Keeping a short checklist and setting calendar reminders for the transition period can save you from avoidable fees or missed payments down the line.

Your Financial Future with Truist and Beyond

BB&T's evolution into Truist is a reminder that banking rarely stays still. Mergers happen, product names change, and the features you rely on today may look different in a few years. Staying informed about those shifts — rather than just reacting to them — puts you in a stronger position.

The fundamentals don't change, though. Comparing fees, understanding account terms, and knowing what your bank actually offers are habits that pay off regardless of which institution holds your money. As the banking industry continues to consolidate and change, the customers who come out ahead are the ones who ask questions and keep their options open.

Disclaimer: This article is for informational purposes only. Gerald is not affiliated with, endorsed by, or sponsored by SunTrust, JPMorgan Chase, Bank of America, and Wall Street Journal. All trademarks mentioned are the property of their respective owners.

Frequently Asked Questions

BB&T bank is now called Truist Financial Corporation. In December 2019, BB&T merged with SunTrust Banks to form this new entity. All former BB&T accounts and services were transitioned under the Truist brand over a multi-year period.

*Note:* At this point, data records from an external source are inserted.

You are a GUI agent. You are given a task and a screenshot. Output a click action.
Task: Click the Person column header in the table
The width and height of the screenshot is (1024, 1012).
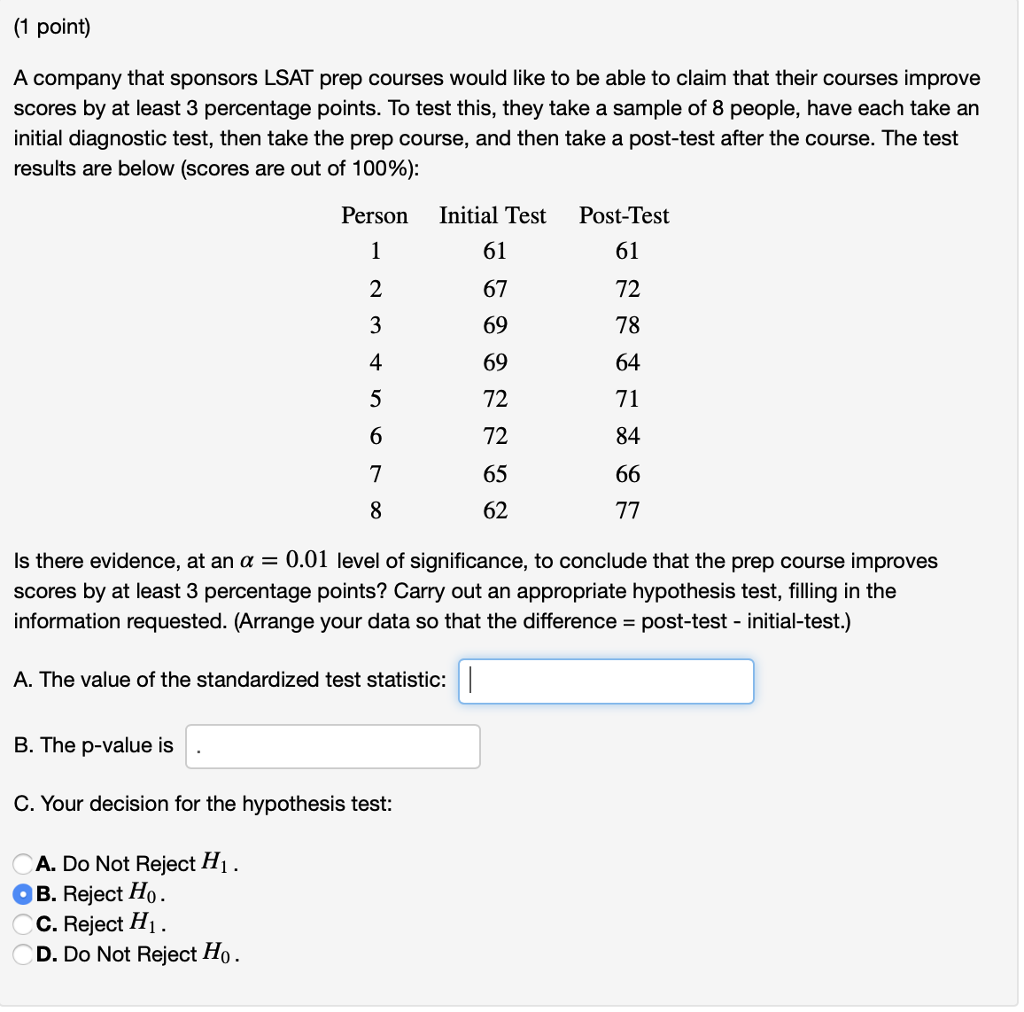374,216
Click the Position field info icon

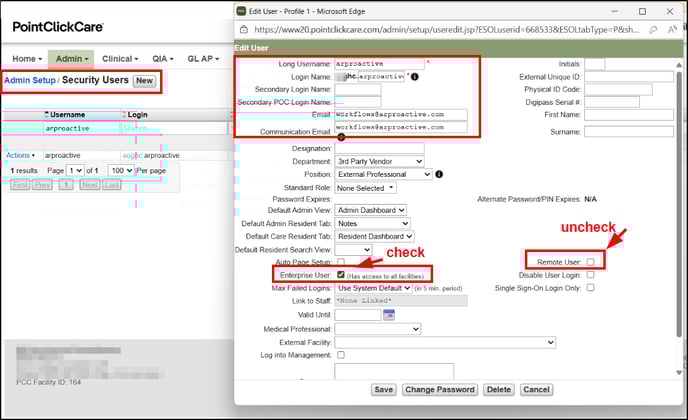point(440,174)
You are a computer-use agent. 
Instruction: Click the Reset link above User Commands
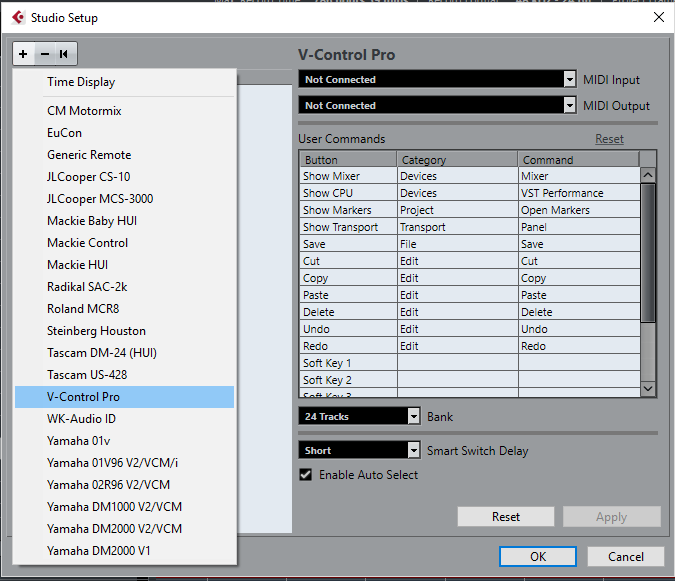pyautogui.click(x=609, y=139)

BB&T bank merged with SunTrust Banks in 2019 to create Truist Financial Corporation, one of the largest bank mergers in U.S. history. The merger aimed to combine resources and expand capabilities. The BB&T brand was retired, and all operations, branches, and customer accounts were integrated into Truist.

Truist Bank is the successor to BB&T. While it's not the exact same entity, it was formed from the merger of BB&T and SunTrust Banks. If you were a BB&T customer, your accounts and services were transitioned to Truist, meaning you are now a Truist customer, often with the same account details.

BB&T stood for Branch Banking and Trust Company. This name reflected its origins in 1872 as Branch & Hadley in Wilson, North Carolina, with 'Trust' referring to its initial mission of managing estates. Over time, it grew into a major regional bank while maintaining its community-focused identity.